▸ **EXERCISE REQUIREMENTS**:
[1] In the Nutch setup guide, rewrite the passage starting with "When we were" and going on through "and slave nodes.", substituting "DOS format" for "dos format".
[2] Answer these questions from the Nutch setup guide:
(a) Which file in the config directory is called by other scripts?
(b) What command displays the options for the distributed filesystem?
(c) Why does the local computer need to be in the slaves list?
[3] Write what comes next in the Nutch setup guide, picking up after its final sentence.

▸ **QUOTED PASSAGE**:
****************

We are going to setup nutch on the master node and then when we are ready we 
will copy the entire installation to the slave nodes.

First copy the files from the nutch build to the deploy directory using 
something like the following command:

{{{
cp -R /path/to/build/* /nutch/search
}}}

Then make sure that all of the shell scripts are in unix format and are  
executable.

{{{
dos2unix /nutch/search/bin/*.sh /nutch/search/bin/hadoop /nutch/search/bin/nutch
chmod 700 /nutch/search/bin/*.sh /nutch/search/bin/hadoop 
/nutch/search/bin/nutch
dos2unix /nutch/search/config/*.sh
chmod 700 /nutch/search/config/*.sh
}}}

When we were first trying to setup nutch we were getting bad interpreter and 
command not found errors because the scripts were in dos format on linux and  
not executable.  Notice that we are doing both the bin and config directory. In 
the config directory there is a file called hadoop-env.sh that is called by 
other scripts.

There are a few scripts that you will need to be aware of.  In the bin 
directory there is the nutch script, the hadoop script, the start-all.sh script 
and the stop-all.sh script.  The nutch script is used to do things like start 
the  nutch crawl.  The hadoop script allows you it interact with the hadoop 
file system.  
The start-all.sh script starts all of the servers on the master and slave nodes.
The stop-all.sh. scrip stops all of the servers.

If you want to see options for nutch use the following command:

{{{
bin/nutch
}}}

Or if you want to see the options for hadoop use:

{{{
bin/hadoop
}}}

If you want to see options for Hadoop components such as the distributed 
filesystem then use the component name as input like below:

{{{
bin/hadoop dfs
}}}

There are also files that you need to be aware of.  In the conf directory there 
are the nutch-default.xml, the nutch-site.xml, the hadoop-default.xml and the  
hadoop-site.xml.  The nutch-default.xml file holds all of the default options  
for nutch, the hadoop-default.xml file does the same for hadoop.  To override 
any of these options, we copy the properties to their respective *-site.xml 
files and change their values.  Previously we had all the hadoop configuration 
in a file called hadoop-site.xml but recent versions have put hadoop related 
config in different files: 

There is also a file named slaves inside the config directory.  This is where 
we put the names of the slave nodes.  Since we are running a slave data node on 
the same machine we are running the master node, we will also need the local 
computer in this slave list.  Here is what the slaves file will look like to 
start.

****************

(Stored records)
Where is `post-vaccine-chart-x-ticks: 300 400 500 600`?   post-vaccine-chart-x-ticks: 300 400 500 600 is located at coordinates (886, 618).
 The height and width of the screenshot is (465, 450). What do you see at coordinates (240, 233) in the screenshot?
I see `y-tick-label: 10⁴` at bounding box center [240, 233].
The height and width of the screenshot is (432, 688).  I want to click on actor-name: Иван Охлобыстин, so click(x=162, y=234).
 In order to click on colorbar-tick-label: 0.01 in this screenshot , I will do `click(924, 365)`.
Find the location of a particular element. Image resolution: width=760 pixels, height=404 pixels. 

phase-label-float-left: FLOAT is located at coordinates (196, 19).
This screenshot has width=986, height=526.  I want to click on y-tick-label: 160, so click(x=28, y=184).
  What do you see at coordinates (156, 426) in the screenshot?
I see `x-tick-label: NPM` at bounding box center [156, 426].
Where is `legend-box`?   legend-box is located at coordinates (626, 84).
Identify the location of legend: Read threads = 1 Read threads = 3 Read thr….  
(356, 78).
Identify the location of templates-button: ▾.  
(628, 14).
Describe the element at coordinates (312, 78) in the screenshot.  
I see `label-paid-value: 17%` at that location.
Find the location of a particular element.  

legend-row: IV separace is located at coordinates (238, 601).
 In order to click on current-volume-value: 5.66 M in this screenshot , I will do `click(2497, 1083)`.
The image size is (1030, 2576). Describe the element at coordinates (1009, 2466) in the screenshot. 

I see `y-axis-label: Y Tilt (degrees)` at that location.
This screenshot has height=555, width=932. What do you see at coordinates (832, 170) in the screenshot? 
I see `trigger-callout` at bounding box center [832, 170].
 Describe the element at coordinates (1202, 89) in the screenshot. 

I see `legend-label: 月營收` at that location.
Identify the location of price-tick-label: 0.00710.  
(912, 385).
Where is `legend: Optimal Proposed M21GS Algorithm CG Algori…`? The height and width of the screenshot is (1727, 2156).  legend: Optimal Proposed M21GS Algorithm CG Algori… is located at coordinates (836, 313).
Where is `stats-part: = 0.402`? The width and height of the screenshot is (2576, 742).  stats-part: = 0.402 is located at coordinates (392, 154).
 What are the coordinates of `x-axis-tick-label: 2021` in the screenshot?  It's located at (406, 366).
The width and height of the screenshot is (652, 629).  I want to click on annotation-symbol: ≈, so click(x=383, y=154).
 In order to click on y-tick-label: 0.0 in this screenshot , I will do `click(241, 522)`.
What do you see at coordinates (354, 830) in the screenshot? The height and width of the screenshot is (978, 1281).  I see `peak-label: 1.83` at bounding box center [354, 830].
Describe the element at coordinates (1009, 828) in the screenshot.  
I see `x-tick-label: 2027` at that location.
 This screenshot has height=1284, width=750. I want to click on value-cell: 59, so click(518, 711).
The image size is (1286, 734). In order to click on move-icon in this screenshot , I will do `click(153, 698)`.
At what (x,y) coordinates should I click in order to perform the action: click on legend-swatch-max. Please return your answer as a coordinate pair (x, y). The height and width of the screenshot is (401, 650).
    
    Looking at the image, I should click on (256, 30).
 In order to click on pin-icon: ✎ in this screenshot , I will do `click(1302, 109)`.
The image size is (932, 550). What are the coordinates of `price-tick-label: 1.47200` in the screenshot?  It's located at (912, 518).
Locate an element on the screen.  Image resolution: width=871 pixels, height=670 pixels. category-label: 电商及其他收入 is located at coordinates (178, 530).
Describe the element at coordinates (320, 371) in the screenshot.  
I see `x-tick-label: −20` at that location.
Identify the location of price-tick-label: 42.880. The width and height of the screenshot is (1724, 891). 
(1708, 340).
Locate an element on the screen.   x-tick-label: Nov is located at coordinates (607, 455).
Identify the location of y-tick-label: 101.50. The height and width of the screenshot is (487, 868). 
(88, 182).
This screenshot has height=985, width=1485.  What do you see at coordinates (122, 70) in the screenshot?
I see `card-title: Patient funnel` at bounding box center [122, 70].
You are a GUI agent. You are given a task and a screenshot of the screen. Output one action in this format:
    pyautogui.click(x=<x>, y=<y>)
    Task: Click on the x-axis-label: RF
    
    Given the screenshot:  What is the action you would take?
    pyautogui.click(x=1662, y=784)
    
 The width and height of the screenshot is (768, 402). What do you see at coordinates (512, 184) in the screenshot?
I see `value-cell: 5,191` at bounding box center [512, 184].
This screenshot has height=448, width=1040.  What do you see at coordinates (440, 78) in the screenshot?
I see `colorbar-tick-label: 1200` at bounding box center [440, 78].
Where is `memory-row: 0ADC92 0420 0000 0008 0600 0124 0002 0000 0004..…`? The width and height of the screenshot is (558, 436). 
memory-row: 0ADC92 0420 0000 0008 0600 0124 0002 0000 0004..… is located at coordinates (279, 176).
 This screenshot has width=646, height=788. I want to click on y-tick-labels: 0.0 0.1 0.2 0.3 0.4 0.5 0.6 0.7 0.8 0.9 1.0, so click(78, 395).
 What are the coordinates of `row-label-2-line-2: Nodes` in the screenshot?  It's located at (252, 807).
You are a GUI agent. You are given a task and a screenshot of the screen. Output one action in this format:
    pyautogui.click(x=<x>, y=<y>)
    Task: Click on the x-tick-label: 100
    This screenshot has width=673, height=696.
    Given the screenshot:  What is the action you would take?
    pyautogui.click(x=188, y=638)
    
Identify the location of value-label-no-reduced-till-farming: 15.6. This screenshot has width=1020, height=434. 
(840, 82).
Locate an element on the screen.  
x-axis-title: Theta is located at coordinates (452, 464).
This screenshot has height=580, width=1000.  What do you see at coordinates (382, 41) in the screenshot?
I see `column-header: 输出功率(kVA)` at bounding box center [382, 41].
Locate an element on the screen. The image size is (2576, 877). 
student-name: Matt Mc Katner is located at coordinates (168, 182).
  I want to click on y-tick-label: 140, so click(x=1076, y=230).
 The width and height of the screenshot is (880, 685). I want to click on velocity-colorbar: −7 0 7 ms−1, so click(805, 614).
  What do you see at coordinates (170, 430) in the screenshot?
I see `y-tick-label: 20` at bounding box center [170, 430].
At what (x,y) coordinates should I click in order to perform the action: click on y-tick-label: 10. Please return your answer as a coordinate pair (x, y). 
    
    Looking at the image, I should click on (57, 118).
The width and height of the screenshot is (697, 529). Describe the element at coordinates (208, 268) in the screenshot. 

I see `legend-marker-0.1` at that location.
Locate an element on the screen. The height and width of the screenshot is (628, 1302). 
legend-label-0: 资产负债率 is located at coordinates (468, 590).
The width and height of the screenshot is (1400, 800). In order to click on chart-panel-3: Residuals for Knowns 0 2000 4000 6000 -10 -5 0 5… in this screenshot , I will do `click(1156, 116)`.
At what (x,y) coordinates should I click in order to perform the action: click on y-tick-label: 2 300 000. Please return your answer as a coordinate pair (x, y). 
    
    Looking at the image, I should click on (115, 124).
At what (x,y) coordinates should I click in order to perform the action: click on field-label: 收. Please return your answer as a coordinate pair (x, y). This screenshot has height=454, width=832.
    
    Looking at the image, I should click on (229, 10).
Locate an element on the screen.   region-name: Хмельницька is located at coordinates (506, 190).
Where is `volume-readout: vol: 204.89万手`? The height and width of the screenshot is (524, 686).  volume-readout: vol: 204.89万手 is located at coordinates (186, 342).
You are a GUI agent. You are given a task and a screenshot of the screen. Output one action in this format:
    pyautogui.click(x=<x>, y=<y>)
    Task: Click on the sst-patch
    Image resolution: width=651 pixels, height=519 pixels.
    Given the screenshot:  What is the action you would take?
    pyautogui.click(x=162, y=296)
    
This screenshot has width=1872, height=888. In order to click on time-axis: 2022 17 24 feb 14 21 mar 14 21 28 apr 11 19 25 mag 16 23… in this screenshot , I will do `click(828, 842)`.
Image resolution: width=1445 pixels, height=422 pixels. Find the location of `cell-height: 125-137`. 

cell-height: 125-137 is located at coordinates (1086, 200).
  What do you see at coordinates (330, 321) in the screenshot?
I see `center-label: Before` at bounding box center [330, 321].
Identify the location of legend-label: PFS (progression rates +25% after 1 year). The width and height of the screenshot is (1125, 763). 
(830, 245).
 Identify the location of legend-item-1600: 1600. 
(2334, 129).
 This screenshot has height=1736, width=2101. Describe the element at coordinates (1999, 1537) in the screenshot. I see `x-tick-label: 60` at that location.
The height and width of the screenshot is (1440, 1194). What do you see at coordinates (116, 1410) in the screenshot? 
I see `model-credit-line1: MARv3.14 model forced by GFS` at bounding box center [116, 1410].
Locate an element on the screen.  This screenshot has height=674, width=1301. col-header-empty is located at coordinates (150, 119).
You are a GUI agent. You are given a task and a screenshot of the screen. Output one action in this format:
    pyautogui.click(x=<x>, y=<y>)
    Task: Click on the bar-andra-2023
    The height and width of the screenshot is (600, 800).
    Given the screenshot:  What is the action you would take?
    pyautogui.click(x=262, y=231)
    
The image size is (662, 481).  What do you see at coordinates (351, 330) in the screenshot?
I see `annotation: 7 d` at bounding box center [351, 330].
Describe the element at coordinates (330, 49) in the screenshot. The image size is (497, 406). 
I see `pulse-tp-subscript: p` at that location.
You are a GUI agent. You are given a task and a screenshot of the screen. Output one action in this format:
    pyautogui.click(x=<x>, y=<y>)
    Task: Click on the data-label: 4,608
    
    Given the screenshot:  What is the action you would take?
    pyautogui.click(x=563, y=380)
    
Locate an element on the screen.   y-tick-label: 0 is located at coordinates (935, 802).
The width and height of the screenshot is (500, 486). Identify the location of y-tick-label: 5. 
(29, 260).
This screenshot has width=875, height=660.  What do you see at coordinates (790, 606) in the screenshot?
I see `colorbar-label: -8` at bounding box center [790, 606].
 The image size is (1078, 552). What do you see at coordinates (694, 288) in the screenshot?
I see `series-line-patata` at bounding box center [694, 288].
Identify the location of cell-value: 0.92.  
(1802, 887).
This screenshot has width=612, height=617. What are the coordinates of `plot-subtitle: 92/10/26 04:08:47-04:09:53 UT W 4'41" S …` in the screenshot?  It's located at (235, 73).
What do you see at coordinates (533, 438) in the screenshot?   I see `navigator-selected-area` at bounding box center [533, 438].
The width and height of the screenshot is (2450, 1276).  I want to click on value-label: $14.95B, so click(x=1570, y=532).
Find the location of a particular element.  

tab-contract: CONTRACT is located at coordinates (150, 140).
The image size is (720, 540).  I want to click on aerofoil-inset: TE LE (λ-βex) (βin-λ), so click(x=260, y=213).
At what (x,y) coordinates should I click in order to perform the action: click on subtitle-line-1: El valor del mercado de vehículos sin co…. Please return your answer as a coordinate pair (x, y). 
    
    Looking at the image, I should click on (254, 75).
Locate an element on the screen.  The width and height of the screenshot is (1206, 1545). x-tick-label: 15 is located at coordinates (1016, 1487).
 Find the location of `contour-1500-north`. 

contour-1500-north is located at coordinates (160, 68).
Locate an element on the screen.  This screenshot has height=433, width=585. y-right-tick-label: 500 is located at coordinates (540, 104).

****************

▸ **RESULTS**:
[1]
When we were first trying to setup nutch we were getting bad interpreter and 
command not found errors because the scripts were in DOS format on linux and  
not executable.  Notice that we are doing both the bin and config directory. In 
the config directory there is a file called hadoop-env.sh that is called by 
other scripts.

There are a few scripts that you will need to be aware of.  In the bin 
directory there is the nutch script, the hadoop script, the start-all.sh script 
and the stop-all.sh script.  The nutch script is used to do things like start 
the  nutch crawl.  The hadoop script allows you it interact with the hadoop 
file system.  
The start-all.sh script starts all of the servers on the master and slave nodes.

[2]
(a) hadoop-env.sh
(b) bin/hadoop dfs
(c) A slave data node runs on the same machine as the master node.

[3]
{{{
localhost
}}}

It comes this way to start so you shouldn't have to make any changes.  Later we 
 will add all of the nodes to this file, one node per line.  

Previously all the Hadoop configuration was in one file (hadoop-site.xml) but 
now we need to put roughly the same data in separate files. See 
http://hadoop.apache.org/common/docs/current/quickstart.html for more 
information. We are basically adding property entries inside the configuration 
tags...

===== conf/core-site.xml: =====

{{{
<?xml-stylesheet type="text/xsl" href="configuration.xsl"?>
<!-- Put site-specific property overrides in this file. -->
<configuration>
  <property>
    <name>fs.default.name</name>
    <value>hdfs://devcluster01:9000</value>
    <description>
       Where to find the Hadoop Filesystem through the network. 
       Note 9000 is not the default port.
       (This is slightly changed from previous versions which didnt have "hdfs")
    </description>
  </property>
</configuration>
}}}

The fs.default.name property is used by nutch to determine the filesystem that 
it is going to use.  Since we are using the hadoop filesystem we have to point 
this to the hadoop master or name node.  In this case it is 
hdfs://devcluster01:9000 which is the server that houses the name node on our 
network.

The hadoop package really comes with two components.  One is the distributed 
filesystem.  Two is the mapreduce functionality.  While the distibuted 
filesystem allows you to store and replicate files over many commodity 
machines, the mapreduce package allows you to easily perform parallel 
programming tasks.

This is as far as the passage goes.